Aim | Copy the entries from the line with "This screenshot has height=640, width=2576." through the end of the entries, swapping "Trade Vol" for "Trade Volume" and changing nothing else.

Material for this task |
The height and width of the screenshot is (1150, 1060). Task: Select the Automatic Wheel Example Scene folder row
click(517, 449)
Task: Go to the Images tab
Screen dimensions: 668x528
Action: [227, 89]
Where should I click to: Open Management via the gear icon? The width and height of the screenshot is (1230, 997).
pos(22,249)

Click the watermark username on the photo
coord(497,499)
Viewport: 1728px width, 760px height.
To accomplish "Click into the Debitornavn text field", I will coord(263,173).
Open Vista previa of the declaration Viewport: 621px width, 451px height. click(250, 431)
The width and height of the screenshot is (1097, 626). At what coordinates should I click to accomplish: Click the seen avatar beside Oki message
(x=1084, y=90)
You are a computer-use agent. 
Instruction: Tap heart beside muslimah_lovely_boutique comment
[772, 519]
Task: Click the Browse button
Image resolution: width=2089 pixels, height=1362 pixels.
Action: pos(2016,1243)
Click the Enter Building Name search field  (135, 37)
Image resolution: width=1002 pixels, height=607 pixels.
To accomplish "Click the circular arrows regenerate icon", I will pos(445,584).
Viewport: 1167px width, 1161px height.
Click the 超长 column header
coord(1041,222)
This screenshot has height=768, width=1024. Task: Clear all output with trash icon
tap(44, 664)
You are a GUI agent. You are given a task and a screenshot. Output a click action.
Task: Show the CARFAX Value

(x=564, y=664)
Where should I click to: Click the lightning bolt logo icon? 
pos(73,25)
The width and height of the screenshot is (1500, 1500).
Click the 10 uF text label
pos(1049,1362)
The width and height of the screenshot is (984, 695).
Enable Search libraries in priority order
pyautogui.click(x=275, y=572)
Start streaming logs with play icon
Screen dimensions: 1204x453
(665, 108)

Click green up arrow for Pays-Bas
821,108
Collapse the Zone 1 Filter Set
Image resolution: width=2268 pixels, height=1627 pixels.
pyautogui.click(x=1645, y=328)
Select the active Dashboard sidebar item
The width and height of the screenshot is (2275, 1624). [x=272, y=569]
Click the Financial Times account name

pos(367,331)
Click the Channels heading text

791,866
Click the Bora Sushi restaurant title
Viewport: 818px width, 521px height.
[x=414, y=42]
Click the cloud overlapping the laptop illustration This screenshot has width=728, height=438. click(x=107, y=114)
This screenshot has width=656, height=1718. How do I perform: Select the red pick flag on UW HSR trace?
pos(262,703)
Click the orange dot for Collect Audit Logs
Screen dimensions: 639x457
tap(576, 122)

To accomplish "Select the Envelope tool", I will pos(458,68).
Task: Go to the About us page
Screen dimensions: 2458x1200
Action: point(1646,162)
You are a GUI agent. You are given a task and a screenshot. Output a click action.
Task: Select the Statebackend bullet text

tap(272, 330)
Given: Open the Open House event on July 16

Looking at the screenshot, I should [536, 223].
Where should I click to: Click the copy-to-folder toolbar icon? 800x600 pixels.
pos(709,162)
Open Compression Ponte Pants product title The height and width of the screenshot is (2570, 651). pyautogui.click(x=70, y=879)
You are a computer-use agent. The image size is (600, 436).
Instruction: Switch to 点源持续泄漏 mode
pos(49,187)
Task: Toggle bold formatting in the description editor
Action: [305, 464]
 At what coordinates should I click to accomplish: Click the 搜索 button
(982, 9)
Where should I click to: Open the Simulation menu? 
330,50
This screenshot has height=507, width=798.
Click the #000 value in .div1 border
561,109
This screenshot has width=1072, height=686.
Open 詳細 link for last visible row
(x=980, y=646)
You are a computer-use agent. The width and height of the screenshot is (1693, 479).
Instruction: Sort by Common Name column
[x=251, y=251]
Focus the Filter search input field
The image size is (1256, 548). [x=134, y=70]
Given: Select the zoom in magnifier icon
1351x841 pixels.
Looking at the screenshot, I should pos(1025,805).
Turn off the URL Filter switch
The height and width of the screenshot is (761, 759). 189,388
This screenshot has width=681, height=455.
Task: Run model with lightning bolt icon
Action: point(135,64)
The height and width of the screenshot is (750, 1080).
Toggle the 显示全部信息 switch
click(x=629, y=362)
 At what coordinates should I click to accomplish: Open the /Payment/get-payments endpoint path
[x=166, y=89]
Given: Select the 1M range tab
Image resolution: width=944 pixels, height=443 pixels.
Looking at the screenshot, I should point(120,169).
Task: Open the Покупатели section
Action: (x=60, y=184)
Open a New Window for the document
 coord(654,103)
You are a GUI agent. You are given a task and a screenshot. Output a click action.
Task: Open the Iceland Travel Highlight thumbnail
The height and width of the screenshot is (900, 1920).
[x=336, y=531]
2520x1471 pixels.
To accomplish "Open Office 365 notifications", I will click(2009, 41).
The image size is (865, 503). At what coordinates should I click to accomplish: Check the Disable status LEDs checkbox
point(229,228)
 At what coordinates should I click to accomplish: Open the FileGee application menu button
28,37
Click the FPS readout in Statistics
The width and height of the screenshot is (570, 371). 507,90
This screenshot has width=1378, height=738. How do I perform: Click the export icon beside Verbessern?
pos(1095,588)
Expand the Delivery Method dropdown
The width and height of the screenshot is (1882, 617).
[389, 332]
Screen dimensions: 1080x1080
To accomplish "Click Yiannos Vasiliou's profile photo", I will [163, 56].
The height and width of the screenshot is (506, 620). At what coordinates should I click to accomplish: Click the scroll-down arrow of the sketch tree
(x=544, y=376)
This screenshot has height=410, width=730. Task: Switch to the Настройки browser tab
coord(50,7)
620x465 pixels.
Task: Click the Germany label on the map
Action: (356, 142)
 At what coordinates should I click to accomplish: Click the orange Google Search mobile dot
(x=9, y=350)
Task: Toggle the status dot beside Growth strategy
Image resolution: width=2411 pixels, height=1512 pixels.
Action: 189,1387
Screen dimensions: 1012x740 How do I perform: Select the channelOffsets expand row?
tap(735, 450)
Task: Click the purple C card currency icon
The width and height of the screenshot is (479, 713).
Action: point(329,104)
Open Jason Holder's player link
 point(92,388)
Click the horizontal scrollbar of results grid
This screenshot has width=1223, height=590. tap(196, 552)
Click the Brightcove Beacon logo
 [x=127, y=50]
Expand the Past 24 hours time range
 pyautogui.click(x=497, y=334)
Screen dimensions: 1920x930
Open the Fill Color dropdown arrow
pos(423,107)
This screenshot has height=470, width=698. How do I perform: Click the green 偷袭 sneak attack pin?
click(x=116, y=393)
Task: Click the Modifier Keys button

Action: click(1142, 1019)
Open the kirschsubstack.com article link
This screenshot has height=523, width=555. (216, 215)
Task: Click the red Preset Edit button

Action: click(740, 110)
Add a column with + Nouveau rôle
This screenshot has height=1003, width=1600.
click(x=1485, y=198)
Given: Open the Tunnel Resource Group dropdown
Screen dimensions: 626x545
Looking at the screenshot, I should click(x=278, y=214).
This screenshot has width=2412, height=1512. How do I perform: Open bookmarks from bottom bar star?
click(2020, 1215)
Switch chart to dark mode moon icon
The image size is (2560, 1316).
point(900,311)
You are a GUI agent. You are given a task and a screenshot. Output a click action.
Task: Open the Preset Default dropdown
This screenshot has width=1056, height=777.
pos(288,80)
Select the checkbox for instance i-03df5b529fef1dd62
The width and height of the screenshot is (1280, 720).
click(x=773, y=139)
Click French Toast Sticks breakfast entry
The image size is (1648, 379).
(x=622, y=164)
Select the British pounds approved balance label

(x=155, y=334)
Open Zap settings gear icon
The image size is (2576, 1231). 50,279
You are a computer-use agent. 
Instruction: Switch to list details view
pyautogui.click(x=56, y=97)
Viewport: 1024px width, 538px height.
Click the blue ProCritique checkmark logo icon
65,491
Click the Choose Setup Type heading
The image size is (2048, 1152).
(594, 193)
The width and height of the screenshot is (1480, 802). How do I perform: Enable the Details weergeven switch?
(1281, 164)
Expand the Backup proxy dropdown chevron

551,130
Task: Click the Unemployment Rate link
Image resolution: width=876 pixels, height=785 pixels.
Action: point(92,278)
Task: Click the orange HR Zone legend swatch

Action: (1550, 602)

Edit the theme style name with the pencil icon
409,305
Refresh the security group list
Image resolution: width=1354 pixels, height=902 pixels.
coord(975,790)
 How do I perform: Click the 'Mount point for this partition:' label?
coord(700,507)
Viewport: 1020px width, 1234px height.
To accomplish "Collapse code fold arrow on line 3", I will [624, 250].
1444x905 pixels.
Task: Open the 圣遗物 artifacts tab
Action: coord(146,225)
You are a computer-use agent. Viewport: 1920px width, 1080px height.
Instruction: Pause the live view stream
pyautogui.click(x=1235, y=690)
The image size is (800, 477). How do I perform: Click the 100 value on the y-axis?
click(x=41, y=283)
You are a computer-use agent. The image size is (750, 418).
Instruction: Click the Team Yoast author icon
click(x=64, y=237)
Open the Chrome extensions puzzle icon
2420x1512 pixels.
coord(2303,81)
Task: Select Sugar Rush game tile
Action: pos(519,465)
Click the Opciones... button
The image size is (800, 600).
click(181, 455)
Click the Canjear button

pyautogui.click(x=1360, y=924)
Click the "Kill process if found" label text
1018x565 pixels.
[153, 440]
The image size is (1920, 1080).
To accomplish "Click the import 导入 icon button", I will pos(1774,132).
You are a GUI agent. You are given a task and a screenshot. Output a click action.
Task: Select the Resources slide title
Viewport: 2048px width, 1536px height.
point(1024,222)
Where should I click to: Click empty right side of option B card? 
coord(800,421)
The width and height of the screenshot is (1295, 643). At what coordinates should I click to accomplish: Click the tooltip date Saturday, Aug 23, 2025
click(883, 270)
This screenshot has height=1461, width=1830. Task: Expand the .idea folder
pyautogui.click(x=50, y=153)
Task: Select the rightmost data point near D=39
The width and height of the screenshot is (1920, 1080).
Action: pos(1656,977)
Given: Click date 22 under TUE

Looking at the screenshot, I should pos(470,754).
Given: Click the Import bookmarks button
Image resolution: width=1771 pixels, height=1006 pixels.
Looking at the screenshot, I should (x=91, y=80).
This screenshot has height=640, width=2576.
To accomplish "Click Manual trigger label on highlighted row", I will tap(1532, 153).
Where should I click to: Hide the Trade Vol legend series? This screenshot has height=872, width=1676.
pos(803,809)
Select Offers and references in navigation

Exercise answer |
This screenshot has height=640, width=2576.
To accomplish "Click Manual trigger label on highlighted row", I will tap(1532, 153).
Where should I click to: Hide the Trade Volume legend series? This screenshot has height=872, width=1676.
pos(803,809)
Select Offers and references in navigation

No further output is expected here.